══ SOURCE MATERIAL ══

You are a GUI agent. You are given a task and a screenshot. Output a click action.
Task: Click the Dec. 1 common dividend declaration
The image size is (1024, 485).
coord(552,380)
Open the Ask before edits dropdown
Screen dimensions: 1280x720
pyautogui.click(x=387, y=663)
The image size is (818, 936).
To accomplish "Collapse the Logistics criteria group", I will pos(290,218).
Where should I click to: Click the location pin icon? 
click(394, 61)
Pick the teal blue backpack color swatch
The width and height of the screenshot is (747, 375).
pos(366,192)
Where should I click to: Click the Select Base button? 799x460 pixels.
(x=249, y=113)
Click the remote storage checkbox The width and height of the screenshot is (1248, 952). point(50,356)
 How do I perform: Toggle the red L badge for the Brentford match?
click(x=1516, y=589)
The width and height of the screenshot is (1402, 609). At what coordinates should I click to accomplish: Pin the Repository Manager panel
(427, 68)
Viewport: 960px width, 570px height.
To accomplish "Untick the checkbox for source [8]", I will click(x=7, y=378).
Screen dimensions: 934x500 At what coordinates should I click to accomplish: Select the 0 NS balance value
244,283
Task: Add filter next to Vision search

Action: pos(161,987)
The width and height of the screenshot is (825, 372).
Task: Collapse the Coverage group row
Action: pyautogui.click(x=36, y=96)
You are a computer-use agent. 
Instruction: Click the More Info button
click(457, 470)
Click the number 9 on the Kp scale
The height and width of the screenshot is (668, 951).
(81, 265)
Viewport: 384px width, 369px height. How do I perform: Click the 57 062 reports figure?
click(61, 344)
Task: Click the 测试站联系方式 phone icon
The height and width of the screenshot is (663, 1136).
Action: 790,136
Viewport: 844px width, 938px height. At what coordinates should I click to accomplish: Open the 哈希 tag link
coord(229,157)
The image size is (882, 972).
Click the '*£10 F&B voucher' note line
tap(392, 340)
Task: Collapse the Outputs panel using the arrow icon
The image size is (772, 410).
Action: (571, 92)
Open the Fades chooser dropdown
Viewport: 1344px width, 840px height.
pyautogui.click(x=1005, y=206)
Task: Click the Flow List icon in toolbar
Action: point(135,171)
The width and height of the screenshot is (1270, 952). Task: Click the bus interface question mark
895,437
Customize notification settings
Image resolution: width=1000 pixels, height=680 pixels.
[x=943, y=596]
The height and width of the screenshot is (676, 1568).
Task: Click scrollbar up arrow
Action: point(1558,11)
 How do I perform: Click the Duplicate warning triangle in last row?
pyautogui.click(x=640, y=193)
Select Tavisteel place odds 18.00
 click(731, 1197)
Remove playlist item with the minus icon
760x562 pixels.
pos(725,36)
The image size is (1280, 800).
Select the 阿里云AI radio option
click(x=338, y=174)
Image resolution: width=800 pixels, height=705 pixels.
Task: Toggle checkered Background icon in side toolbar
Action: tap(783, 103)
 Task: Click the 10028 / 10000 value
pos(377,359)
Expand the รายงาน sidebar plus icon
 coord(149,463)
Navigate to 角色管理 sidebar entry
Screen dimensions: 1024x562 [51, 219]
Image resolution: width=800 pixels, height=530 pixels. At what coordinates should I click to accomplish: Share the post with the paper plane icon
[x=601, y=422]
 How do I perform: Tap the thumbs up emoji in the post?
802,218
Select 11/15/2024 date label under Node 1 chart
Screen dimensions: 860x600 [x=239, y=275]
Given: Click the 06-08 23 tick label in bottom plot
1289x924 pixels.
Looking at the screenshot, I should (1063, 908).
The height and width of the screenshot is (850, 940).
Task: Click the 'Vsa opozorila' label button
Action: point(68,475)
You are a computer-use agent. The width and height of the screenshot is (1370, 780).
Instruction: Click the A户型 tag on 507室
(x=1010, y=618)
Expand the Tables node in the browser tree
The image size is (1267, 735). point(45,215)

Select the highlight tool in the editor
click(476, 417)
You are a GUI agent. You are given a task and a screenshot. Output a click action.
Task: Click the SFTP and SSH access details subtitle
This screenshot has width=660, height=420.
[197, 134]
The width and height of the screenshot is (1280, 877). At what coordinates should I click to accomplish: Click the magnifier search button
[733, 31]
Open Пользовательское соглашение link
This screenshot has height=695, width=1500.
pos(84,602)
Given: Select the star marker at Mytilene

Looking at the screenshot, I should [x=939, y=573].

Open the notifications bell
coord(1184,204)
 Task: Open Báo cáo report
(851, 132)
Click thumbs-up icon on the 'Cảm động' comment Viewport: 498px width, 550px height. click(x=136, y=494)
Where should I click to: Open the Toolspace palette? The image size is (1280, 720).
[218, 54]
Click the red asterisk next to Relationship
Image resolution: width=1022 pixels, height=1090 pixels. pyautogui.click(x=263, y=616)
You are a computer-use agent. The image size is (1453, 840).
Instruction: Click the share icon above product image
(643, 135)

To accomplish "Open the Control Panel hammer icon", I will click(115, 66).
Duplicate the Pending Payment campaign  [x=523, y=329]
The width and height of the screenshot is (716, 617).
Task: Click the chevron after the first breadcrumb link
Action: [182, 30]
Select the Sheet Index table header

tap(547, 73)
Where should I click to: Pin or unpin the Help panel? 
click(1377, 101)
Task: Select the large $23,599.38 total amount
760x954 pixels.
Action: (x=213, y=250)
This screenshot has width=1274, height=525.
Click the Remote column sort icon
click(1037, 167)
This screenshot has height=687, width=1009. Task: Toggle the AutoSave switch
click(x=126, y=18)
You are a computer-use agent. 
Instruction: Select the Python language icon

═══

» **ASSIGNMENT**
For each record above, give it again without a single change.

» **FINAL ANSWER**
You are a GUI agent. You are given a task and a screenshot. Output a click action.
Task: Click the Dec. 1 common dividend declaration
The image size is (1024, 485).
coord(552,380)
Open the Ask before edits dropdown
Screen dimensions: 1280x720
pyautogui.click(x=387, y=663)
The image size is (818, 936).
To accomplish "Collapse the Logistics criteria group", I will pos(290,218).
Where should I click to: Click the location pin icon? 
click(394, 61)
Pick the teal blue backpack color swatch
The width and height of the screenshot is (747, 375).
pos(366,192)
Where should I click to: Click the Select Base button? 799x460 pixels.
(x=249, y=113)
Click the remote storage checkbox The width and height of the screenshot is (1248, 952). point(50,356)
 How do I perform: Toggle the red L badge for the Brentford match?
click(x=1516, y=589)
The width and height of the screenshot is (1402, 609). At what coordinates should I click to accomplish: Pin the Repository Manager panel
(427, 68)
Viewport: 960px width, 570px height.
To accomplish "Untick the checkbox for source [8]", I will click(x=7, y=378).
Screen dimensions: 934x500 At what coordinates should I click to accomplish: Select the 0 NS balance value
244,283
Task: Add filter next to Vision search

Action: pos(161,987)
The width and height of the screenshot is (825, 372).
Task: Collapse the Coverage group row
Action: pyautogui.click(x=36, y=96)
You are a computer-use agent. 
Instruction: Click the More Info button
click(457, 470)
Click the number 9 on the Kp scale
The height and width of the screenshot is (668, 951).
(81, 265)
Viewport: 384px width, 369px height. How do I perform: Click the 57 062 reports figure?
click(61, 344)
Task: Click the 测试站联系方式 phone icon
The height and width of the screenshot is (663, 1136).
Action: 790,136
Viewport: 844px width, 938px height. At what coordinates should I click to accomplish: Open the 哈希 tag link
coord(229,157)
The image size is (882, 972).
Click the '*£10 F&B voucher' note line
tap(392, 340)
Task: Collapse the Outputs panel using the arrow icon
The image size is (772, 410).
Action: (571, 92)
Open the Fades chooser dropdown
Viewport: 1344px width, 840px height.
pyautogui.click(x=1005, y=206)
Task: Click the Flow List icon in toolbar
Action: point(135,171)
The width and height of the screenshot is (1270, 952). Task: Click the bus interface question mark
895,437
Customize notification settings
Image resolution: width=1000 pixels, height=680 pixels.
[x=943, y=596]
The height and width of the screenshot is (676, 1568).
Task: Click scrollbar up arrow
Action: point(1558,11)
 How do I perform: Click the Duplicate warning triangle in last row?
pyautogui.click(x=640, y=193)
Select Tavisteel place odds 18.00
 click(731, 1197)
Remove playlist item with the minus icon
760x562 pixels.
pos(725,36)
The image size is (1280, 800).
Select the 阿里云AI radio option
click(x=338, y=174)
Image resolution: width=800 pixels, height=705 pixels.
Task: Toggle checkered Background icon in side toolbar
Action: tap(783, 103)
 Task: Click the 10028 / 10000 value
pos(377,359)
Expand the รายงาน sidebar plus icon
 coord(149,463)
Navigate to 角色管理 sidebar entry
Screen dimensions: 1024x562 [51, 219]
Image resolution: width=800 pixels, height=530 pixels. At what coordinates should I click to accomplish: Share the post with the paper plane icon
[x=601, y=422]
 How do I perform: Tap the thumbs up emoji in the post?
802,218
Select 11/15/2024 date label under Node 1 chart
Screen dimensions: 860x600 [x=239, y=275]
Given: Click the 06-08 23 tick label in bottom plot
1289x924 pixels.
Looking at the screenshot, I should (1063, 908).
The height and width of the screenshot is (850, 940).
Task: Click the 'Vsa opozorila' label button
Action: point(68,475)
You are a computer-use agent. The width and height of the screenshot is (1370, 780).
Instruction: Click the A户型 tag on 507室
(x=1010, y=618)
Expand the Tables node in the browser tree
The image size is (1267, 735). point(45,215)

Select the highlight tool in the editor
click(476, 417)
You are a GUI agent. You are given a task and a screenshot. Output a click action.
Task: Click the SFTP and SSH access details subtitle
This screenshot has width=660, height=420.
[197, 134]
The width and height of the screenshot is (1280, 877). At what coordinates should I click to accomplish: Click the magnifier search button
[733, 31]
Open Пользовательское соглашение link
This screenshot has height=695, width=1500.
pos(84,602)
Given: Select the star marker at Mytilene

Looking at the screenshot, I should [x=939, y=573].

Open the notifications bell
coord(1184,204)
 Task: Open Báo cáo report
(851, 132)
Click thumbs-up icon on the 'Cảm động' comment Viewport: 498px width, 550px height. click(x=136, y=494)
Where should I click to: Open the Toolspace palette? The image size is (1280, 720).
[218, 54]
Click the red asterisk next to Relationship
Image resolution: width=1022 pixels, height=1090 pixels. pyautogui.click(x=263, y=616)
You are a computer-use agent. The image size is (1453, 840).
Instruction: Click the share icon above product image
(643, 135)

To accomplish "Open the Control Panel hammer icon", I will click(115, 66).
Duplicate the Pending Payment campaign  [x=523, y=329]
The width and height of the screenshot is (716, 617).
Task: Click the chevron after the first breadcrumb link
Action: [182, 30]
Select the Sheet Index table header

tap(547, 73)
Where should I click to: Pin or unpin the Help panel? 
click(1377, 101)
Task: Select the large $23,599.38 total amount
760x954 pixels.
Action: (x=213, y=250)
This screenshot has width=1274, height=525.
Click the Remote column sort icon
click(1037, 167)
This screenshot has height=687, width=1009. Task: Toggle the AutoSave switch
click(x=126, y=18)
You are a computer-use agent. 
Instruction: Select the Python language icon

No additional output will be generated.